## Problem details
Copy the lines of the records verbatim, from the line that contains "The height and width of the screenshot is (1568, 2352)." through the line that contains "point(386,2334)", inclusive.

## The data

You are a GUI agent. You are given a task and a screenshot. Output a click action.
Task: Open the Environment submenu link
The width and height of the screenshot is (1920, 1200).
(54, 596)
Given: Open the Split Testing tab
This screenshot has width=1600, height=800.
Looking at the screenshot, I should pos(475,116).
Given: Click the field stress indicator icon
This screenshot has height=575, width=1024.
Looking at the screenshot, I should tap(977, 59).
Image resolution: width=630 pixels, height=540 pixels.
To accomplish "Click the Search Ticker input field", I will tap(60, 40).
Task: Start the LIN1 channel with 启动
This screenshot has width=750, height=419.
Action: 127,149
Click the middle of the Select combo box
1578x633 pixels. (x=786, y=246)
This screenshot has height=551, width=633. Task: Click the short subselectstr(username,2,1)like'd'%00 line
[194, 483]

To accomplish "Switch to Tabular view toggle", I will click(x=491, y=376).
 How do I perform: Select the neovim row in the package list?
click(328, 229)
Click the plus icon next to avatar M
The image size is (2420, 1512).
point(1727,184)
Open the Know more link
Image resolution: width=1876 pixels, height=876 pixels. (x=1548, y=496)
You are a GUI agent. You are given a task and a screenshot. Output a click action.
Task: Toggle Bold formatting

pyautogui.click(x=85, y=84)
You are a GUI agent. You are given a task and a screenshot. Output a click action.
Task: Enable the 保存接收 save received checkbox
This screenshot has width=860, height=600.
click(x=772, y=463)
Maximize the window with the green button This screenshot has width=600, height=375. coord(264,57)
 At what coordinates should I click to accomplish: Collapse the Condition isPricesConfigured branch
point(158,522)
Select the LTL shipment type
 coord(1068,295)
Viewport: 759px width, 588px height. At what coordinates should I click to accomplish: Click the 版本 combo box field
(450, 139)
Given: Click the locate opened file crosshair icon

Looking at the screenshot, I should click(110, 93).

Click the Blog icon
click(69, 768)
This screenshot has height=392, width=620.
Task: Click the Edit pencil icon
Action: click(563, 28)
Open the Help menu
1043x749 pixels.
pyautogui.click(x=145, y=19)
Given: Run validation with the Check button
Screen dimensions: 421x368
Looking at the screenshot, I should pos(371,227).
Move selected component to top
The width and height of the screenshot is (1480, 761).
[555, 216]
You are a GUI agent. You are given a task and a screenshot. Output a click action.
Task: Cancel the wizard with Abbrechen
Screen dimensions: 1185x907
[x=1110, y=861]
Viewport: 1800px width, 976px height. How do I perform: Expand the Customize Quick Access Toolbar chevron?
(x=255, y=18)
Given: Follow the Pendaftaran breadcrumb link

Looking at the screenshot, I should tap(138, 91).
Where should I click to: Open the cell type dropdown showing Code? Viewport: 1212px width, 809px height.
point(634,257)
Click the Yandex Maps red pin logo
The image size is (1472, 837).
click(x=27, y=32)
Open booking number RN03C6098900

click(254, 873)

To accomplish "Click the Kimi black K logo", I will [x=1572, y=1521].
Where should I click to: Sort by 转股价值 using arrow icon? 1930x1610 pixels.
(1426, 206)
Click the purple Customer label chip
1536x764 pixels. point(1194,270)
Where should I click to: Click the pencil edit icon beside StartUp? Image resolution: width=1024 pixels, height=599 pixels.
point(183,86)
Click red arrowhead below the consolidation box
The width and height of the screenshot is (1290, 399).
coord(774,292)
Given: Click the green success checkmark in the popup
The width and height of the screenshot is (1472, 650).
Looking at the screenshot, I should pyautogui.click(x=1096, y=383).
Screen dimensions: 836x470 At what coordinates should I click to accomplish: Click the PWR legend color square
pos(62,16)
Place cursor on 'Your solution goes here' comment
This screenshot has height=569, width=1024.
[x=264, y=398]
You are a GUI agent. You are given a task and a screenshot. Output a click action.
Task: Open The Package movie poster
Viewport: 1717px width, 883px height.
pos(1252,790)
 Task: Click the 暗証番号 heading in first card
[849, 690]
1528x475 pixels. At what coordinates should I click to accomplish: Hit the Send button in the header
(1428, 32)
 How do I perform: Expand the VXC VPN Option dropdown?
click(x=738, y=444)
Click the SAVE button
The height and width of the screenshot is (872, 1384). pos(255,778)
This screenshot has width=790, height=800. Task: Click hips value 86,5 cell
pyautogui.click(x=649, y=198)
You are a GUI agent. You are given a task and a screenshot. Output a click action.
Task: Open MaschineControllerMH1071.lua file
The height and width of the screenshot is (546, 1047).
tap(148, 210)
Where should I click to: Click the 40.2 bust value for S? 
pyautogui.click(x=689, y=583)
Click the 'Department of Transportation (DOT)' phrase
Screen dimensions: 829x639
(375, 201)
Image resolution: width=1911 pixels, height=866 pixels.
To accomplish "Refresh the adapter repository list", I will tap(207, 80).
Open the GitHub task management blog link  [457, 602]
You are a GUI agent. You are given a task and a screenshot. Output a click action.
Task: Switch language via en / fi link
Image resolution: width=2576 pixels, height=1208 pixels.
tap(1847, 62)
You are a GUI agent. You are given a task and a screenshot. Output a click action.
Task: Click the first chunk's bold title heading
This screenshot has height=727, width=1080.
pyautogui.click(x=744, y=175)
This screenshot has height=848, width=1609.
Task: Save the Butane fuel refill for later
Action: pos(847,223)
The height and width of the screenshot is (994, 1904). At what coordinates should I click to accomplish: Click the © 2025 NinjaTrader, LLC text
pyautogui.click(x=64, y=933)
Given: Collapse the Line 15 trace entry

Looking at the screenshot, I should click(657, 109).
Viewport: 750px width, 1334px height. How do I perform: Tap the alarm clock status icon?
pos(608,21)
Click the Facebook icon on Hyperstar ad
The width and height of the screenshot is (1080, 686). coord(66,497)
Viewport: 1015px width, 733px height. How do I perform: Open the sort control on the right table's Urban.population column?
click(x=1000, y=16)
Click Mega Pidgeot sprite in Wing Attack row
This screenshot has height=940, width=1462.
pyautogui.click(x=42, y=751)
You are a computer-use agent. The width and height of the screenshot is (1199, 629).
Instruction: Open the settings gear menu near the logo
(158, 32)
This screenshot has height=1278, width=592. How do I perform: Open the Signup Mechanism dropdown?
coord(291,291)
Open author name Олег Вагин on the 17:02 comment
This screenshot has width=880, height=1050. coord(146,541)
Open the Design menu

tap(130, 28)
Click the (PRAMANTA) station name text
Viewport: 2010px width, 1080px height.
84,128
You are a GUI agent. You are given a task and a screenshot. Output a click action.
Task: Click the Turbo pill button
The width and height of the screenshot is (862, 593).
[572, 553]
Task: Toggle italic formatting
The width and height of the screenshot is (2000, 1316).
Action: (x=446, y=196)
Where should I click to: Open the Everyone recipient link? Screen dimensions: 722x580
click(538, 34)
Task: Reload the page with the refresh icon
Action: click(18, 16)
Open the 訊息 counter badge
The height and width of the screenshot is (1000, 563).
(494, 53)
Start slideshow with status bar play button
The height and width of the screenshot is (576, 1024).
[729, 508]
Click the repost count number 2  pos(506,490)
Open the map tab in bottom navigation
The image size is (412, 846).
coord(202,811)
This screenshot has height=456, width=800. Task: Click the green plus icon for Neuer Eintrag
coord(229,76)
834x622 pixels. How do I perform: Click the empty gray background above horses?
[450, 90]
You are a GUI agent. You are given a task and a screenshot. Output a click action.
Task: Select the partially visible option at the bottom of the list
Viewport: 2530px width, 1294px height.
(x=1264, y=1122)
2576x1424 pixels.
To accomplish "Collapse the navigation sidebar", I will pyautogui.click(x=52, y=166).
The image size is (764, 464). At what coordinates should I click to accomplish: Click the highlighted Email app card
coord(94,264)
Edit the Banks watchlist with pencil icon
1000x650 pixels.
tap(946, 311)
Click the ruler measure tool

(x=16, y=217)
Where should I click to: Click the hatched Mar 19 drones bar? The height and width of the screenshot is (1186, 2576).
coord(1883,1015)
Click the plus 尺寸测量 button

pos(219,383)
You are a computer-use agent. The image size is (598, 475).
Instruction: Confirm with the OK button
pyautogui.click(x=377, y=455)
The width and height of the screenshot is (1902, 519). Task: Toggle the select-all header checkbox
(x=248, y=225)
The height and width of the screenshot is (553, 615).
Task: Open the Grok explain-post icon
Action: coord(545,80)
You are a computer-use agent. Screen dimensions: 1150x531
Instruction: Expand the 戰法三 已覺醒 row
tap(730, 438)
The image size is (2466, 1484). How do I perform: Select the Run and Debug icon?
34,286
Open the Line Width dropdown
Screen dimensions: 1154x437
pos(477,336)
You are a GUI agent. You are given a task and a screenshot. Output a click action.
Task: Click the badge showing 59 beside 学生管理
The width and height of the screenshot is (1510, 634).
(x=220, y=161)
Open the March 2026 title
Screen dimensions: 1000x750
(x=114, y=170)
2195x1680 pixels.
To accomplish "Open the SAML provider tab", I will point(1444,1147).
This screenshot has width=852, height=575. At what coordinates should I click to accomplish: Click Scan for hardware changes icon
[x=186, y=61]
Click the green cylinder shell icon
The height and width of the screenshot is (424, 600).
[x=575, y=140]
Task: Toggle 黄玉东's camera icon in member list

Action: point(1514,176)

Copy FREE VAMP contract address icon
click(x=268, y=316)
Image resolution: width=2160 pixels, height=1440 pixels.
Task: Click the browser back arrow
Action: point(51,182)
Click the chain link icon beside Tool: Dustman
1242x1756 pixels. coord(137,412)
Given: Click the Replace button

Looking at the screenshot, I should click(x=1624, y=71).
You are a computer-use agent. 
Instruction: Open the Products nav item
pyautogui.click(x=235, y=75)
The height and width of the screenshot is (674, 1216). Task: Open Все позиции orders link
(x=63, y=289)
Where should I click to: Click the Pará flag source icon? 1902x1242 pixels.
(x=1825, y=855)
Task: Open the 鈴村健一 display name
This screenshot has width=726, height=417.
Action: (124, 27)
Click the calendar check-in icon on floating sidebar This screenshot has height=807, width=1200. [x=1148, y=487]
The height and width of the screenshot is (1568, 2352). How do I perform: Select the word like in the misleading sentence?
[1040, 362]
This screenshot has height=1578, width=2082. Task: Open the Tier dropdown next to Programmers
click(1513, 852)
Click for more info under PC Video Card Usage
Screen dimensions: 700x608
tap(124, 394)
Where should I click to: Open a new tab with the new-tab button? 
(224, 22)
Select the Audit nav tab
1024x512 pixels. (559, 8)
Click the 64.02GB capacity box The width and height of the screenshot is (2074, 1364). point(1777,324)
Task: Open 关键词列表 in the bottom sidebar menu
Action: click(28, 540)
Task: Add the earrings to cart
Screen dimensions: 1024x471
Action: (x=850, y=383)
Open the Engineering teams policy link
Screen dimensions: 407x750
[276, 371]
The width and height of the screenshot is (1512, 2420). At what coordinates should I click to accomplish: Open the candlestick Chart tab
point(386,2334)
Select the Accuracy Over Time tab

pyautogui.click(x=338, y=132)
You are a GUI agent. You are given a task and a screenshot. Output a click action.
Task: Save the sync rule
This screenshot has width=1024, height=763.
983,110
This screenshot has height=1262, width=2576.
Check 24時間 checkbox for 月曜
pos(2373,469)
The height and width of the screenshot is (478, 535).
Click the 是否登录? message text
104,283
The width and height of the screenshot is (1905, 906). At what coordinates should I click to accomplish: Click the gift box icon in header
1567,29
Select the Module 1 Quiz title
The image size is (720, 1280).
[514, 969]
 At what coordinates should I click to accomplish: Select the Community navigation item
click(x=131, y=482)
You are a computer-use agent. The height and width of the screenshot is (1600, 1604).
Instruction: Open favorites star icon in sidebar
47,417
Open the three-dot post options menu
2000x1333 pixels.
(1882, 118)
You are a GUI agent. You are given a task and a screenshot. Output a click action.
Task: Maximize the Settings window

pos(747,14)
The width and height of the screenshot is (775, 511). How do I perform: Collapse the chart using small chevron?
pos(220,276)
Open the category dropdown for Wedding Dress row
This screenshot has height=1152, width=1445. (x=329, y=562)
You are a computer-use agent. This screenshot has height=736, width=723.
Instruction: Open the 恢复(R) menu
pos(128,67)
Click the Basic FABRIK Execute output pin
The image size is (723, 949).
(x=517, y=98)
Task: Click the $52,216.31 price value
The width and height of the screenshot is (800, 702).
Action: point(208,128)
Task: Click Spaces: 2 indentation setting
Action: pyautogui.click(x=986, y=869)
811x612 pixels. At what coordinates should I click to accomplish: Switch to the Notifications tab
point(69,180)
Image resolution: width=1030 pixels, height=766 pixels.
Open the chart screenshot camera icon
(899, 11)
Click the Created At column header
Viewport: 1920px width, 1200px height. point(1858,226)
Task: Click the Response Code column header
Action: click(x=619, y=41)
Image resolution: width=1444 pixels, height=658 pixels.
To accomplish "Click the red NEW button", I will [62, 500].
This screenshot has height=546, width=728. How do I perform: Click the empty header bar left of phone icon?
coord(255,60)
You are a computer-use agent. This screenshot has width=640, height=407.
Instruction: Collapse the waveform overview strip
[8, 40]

## Output for this exercise
The height and width of the screenshot is (1568, 2352). How do I perform: Select the word like in the misleading sentence?
[1040, 362]
This screenshot has height=1578, width=2082. Task: Open the Tier dropdown next to Programmers
click(1513, 852)
Click for more info under PC Video Card Usage
Screen dimensions: 700x608
tap(124, 394)
Where should I click to: Open a new tab with the new-tab button? 
(224, 22)
Select the Audit nav tab
1024x512 pixels. (559, 8)
Click the 64.02GB capacity box The width and height of the screenshot is (2074, 1364). point(1777,324)
Task: Open 关键词列表 in the bottom sidebar menu
Action: click(28, 540)
Task: Add the earrings to cart
Screen dimensions: 1024x471
Action: (x=850, y=383)
Open the Engineering teams policy link
Screen dimensions: 407x750
[276, 371]
The width and height of the screenshot is (1512, 2420). At what coordinates should I click to accomplish: Open the candlestick Chart tab
point(386,2334)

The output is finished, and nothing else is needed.